Hedef a: Listenin ilk satırından başlayıp "Action: [x=74, y=228]" ifadesinin geçtiği satıra kadar uzanan satırları, her iki uç dahil, aynen tekrar yaz.

Kaynak metin:
* * *
Saray iktidarı bakımından bir hegemonya krizinden söz edilebilir. Yalnız, hegemonya dinamik ve diyalektik bir süreçtir. Hegemonya krizi çözülmeye ve dağılmaya evrilebileceği gibi aşılabilir de. Bunu hegemonya ile karşı hegemonya arasındaki mücadele belirler.

Emekçi sol içerisinde subjektif değerlendirmelere sıklıkla rastlanıyor. Analizler, değerlendirmeler ve öngörüler nesnel olgulardan ziyade özel arzulardan yola çıkılarak yapılıyor. Devrimci sosyalistler nesnel olgular üzerinden analizlerini yapmalıdır.

19 Mart sonrası oluşan güç ilişkilerinin/dengelerinin nesnel çıktısını kısaca yapmak gerekir. Burjuva düzen muhalefetinden emekçi sola değin uzman geniş yelpazenin oluşturduğu karşı hegemonya taktik üstünlüğü ele geçirmiştir. Bununla birlikte, saray iktidarının tabanında hala ciddi bir erime yoktur. Cumhur İttifakında ve Vatan Partisi'ne uzanan ağında kopmalar, daralma; bürokrasi içerisinde kırılma, çözülme henüz görülmüyor. Sermaye gruplarının en büyüğü olan TÜSİAD gelişmeleri izlemekle yetiniyor, inisiyatif almaktan çekiniyor. KOBİ düzeyindeki sermaye Cumhur İttifakının arkasında dururken, küçük burjuvazi fokurdadığı halde saraydan kopamıyor. Merkez medya güç dengesini gözetliyor, taraf değiştirmeyi ve hatta "tarafsızlaşmayı" erken buluyor.

Saray iktidarı yıpranmış, manevra alanı daralmış ve son halk hareketinden yediği darbeyle sersemlemiştir. Ama henüz yere serilememiştir.
***
Geri adım atmak "hegemonya"ya dahildir. Erdoğan, püskürtülse de sıkışsa da hegemonik hamle yapma imkanlarını tümüyle kaybetmemiştir. Örneğin Kürt meselesinde bizzat devreye girmesi böyle bir hamledir. Erdoğan gündem belirleme, kendine alan açma, saflarını sıklaştırma, karşı hegemonyada gedikler açma vb imkan ve kabiliyetini korumaktadır.
* * *
Hedef b: Saray iktidarının hegemonya krizi üzerine olan metni, son cümlesinin ardından sürdür.
* * *
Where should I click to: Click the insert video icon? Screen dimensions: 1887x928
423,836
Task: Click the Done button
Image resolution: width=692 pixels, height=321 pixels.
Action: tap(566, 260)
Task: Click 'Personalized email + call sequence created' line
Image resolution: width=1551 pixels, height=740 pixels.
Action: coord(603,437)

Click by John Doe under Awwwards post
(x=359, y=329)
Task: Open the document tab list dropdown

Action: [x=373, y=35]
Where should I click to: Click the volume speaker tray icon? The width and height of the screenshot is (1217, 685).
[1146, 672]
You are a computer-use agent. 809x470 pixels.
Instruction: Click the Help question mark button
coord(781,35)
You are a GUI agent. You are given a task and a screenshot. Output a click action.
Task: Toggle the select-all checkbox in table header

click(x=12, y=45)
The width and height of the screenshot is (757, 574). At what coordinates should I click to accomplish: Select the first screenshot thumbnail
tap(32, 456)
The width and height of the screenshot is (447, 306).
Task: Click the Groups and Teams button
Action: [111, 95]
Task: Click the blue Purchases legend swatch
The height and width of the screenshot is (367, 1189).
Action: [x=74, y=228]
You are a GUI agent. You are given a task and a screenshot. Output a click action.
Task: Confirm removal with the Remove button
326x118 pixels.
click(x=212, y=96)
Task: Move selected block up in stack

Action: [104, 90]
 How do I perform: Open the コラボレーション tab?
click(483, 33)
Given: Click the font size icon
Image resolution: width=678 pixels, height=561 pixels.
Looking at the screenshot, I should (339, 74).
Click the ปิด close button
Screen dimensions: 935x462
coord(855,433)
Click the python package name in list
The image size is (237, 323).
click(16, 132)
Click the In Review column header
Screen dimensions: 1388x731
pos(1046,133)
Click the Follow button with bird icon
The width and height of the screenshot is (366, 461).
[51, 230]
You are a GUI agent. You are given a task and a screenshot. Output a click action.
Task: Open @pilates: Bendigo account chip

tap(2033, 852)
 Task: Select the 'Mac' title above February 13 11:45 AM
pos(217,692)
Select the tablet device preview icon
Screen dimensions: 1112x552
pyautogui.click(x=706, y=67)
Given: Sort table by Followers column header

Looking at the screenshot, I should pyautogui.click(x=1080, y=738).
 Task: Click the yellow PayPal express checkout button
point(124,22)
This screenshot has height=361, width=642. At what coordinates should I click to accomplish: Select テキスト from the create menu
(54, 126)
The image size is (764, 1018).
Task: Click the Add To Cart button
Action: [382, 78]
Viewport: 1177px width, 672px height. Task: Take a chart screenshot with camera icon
* * *
Görev çıktısı a:
Where should I click to: Click the insert video icon? Screen dimensions: 1887x928
423,836
Task: Click the Done button
Image resolution: width=692 pixels, height=321 pixels.
Action: tap(566, 260)
Task: Click 'Personalized email + call sequence created' line
Image resolution: width=1551 pixels, height=740 pixels.
Action: coord(603,437)

Click by John Doe under Awwwards post
(x=359, y=329)
Task: Open the document tab list dropdown

Action: [x=373, y=35]
Where should I click to: Click the volume speaker tray icon? The width and height of the screenshot is (1217, 685).
[1146, 672]
You are a computer-use agent. 809x470 pixels.
Instruction: Click the Help question mark button
coord(781,35)
You are a GUI agent. You are given a task and a screenshot. Output a click action.
Task: Toggle the select-all checkbox in table header

click(x=12, y=45)
The width and height of the screenshot is (757, 574). At what coordinates should I click to accomplish: Select the first screenshot thumbnail
tap(32, 456)
The width and height of the screenshot is (447, 306).
Task: Click the Groups and Teams button
Action: [111, 95]
Task: Click the blue Purchases legend swatch
The height and width of the screenshot is (367, 1189).
Action: [x=74, y=228]

Görev çıktısı b:
Emperyalist kapitalist sistemin krizi; üçüncü emperyalist paylaşım savaşına doğru evrilen jeopolitik konjonktür; emperyalist ve bölgesel güçler arasındaki çelişkiler; Türkiye'nin stratejik önemdeki coğrafi konumu, en değerli ihraç ürünü olan ordusu gibi etkenler saray iktidarına hegemonya kurma rezervleri sunuyor.

Marksist teorinin ışığından baktığımızda, saray rejiminin "tarihsel" sınırlarına, yani kendi gelişim imkanlarının sonuna vardığını söyleyebiliriz. Ne ki Türk burjuvazisi Erdoğan'ın alternatifini yaratamamaktadır, ona hala ihtiyaç duymaktadır. Konjonktürel dinamikler sebebiyle, Erdoğan siyasi ömrünü uzatabilmektedir.

Liberallerin ve reformist solun fantezileri bir kenara; sermayenin birikim sürecindeki tıkanma, uluslararası çelişkiler ve de güç ilişkileri Türkiye'de -yahut başka bir ülkede- devletin burjuva-demokratik temelde yeniden yapılanmasını koşullamıyor. Avrupa Birliği, Türkiye'deki demokrasinin niteliğini önemsemiyor. Çıkarlarını esas alıyor. Demokrasinin beşiği ve sembolü sayılan Avrupa'da faşist partiler iktidara yürüyor. Egemen sınıflar dünya pazarının paylaşan mücadelesine uygun yapılanıyor. Bu yapılanmanın ideolojik aygıtları özgürlük ve demokrasi değil, şovenizm, milliyetçilik ve ırkçılıktır.

Türkiye'de devletin halk demokrasisi, barış ve özgürlük temelinde yapılandırılmasının koşulu, işçi sınıfı ve ezilenlerin politik maddi bir güç olması ve "tarih"e müdahale edebilmesidir. An itibariyle böyle bir güç dengesi yoktur. Kürt siyasi hareketi pasif konumdadır, emekçi sol ve onun devrimci bölükleri ise hegemonya mücadelesine etki edebilecek kuvvetten ve kudretten yoksundur. Haliyle işçi sınıfı ve ezilenler iki egemen klikten birinin peşinden sürüklenmektedir.

19 Mart'ta açığa çıkan halk hareketi, burjuva düzen partisi CHP'yi yer yer zorlasa da onun çizdiği çerçeveyi aşamamıştır. Halk hareketi şimdilik durulmuştur. Devrimci bir önderlikten yoksun olan öğrenci hareketi tek başına süreci ilerletememektedir. Seslendiği işçi sınıfından ve öncülerinden dilediği, beklediği karşılığı alamamaktadır.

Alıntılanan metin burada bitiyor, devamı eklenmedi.